My jaw tightens before I can stop it. This is where the plan gets a little trickier. If I’m going to draw him out, I have to risk my own safety. I may also have to risk hers. I hate the thought of it, but it may be my only move.
“She stays protected,” I say firmly. “That’s the most important thing. We want to draw him out, but she can’t get hurt in any way.”
“Should we keep her at a separate location?”
“Only temporarily,” I say, formulating a plan. “He needs to think she’s away from my protection. That’s the only way he’ll come back to the city.”
The answer is automatic and strategic, but I hate how easy it is for me to agree to putting her away from me. This isn’t what I want. It feels wrong in a way I don’t have time to analyze.

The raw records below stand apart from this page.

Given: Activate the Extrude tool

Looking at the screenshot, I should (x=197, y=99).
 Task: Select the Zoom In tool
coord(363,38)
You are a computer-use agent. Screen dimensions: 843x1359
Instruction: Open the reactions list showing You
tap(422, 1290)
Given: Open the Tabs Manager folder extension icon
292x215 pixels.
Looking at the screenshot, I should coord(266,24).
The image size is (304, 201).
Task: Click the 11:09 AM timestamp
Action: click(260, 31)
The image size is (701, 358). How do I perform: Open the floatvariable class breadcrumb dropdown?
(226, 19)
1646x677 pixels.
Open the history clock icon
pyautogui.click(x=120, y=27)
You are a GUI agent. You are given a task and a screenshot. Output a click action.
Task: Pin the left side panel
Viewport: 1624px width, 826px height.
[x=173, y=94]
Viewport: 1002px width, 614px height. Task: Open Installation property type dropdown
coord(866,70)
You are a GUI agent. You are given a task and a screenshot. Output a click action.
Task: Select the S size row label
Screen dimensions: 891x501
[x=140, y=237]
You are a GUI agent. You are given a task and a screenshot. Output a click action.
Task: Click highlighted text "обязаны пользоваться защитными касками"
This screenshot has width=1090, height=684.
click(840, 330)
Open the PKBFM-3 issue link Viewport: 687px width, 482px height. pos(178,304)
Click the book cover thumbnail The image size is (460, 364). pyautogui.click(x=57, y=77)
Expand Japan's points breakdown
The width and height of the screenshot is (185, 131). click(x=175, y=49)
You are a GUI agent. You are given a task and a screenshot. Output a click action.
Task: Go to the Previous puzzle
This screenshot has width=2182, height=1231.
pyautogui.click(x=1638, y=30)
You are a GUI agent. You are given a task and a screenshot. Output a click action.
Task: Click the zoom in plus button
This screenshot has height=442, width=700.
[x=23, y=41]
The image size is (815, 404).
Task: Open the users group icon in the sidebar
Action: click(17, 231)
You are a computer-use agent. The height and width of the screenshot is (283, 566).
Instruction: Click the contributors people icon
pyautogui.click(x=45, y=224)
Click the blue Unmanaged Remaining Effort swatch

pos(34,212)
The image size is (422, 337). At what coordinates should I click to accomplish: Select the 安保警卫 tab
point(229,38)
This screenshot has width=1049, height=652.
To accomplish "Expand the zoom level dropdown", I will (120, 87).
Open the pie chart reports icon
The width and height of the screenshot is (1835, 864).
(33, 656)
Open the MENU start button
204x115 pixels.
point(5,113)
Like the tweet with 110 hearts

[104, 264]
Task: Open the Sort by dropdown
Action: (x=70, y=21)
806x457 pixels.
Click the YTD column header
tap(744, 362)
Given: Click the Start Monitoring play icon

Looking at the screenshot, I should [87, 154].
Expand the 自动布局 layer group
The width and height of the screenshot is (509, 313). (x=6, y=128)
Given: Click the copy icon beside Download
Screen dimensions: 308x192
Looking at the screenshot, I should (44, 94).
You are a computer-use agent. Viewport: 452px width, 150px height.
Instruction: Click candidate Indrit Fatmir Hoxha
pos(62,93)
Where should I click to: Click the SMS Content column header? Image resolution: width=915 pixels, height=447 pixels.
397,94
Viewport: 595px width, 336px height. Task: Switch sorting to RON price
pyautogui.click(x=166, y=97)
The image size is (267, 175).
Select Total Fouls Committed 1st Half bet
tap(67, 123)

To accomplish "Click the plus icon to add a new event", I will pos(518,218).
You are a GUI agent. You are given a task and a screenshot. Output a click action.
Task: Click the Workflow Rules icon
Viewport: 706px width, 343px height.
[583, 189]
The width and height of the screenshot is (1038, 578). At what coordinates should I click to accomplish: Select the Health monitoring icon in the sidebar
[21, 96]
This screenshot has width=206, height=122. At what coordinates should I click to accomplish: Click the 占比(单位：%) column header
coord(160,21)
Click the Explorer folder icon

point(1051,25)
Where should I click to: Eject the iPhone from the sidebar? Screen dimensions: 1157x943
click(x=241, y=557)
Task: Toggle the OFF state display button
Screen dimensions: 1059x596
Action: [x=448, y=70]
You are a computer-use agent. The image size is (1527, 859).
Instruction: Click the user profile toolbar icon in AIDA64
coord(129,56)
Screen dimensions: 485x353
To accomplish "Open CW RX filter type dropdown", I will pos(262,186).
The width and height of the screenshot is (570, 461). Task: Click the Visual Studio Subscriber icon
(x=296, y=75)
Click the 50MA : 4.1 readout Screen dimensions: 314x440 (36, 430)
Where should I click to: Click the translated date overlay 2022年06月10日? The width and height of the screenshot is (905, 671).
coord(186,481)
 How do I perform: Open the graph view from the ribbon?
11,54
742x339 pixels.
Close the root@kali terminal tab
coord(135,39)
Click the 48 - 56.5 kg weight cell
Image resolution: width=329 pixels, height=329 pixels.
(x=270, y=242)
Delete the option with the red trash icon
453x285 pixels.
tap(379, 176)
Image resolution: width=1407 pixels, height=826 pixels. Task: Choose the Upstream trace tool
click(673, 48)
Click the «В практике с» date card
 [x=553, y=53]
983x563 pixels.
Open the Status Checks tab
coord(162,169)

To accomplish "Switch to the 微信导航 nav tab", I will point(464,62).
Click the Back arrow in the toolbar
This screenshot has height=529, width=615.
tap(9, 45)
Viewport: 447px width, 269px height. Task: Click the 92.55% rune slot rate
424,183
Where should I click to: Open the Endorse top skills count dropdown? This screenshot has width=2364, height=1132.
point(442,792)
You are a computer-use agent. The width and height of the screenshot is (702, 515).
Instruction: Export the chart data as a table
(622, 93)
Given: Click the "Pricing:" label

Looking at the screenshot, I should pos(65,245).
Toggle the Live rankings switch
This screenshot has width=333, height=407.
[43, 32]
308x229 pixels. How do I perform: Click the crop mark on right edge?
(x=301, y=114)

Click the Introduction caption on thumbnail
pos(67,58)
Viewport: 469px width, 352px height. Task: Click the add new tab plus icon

Petya accepts it without comment.
“We’ll double the security around her place and make sure that someone can get to her in ten seconds or less. How many men do you want on her detail?”
“As many as we can spare,” I say. “More than are on me, if necessary. Her safety is our top priority.”
“What do you want us to with Belov if we find him?” he presses.
I stop pacing.
“We let him believe he’s ahead,” I say. “We do nothing. Lure him into a false sense of security so he takes the bait.”
Understanding settles into his silence.
“Then what?”
I look toward the closed bedroom door. After that, this ends.
“Then we make him pay,” I say.
The meaning is clear. The only way he possibly can pay is in blood.
“Yes, Pakhan.”
The line goes dead.
For a moment, I stand alone in the dim room, listening to the quiet hum of the building and the distant night beyond it. Everything has shifted. Whatever fragile illusion existed an hour ago is gone.
War has a way of doing that. I move back to the bedroom doorway and open it just enough to look inside. Alina is still sleeping peacefully, with no idea what I’ve just done.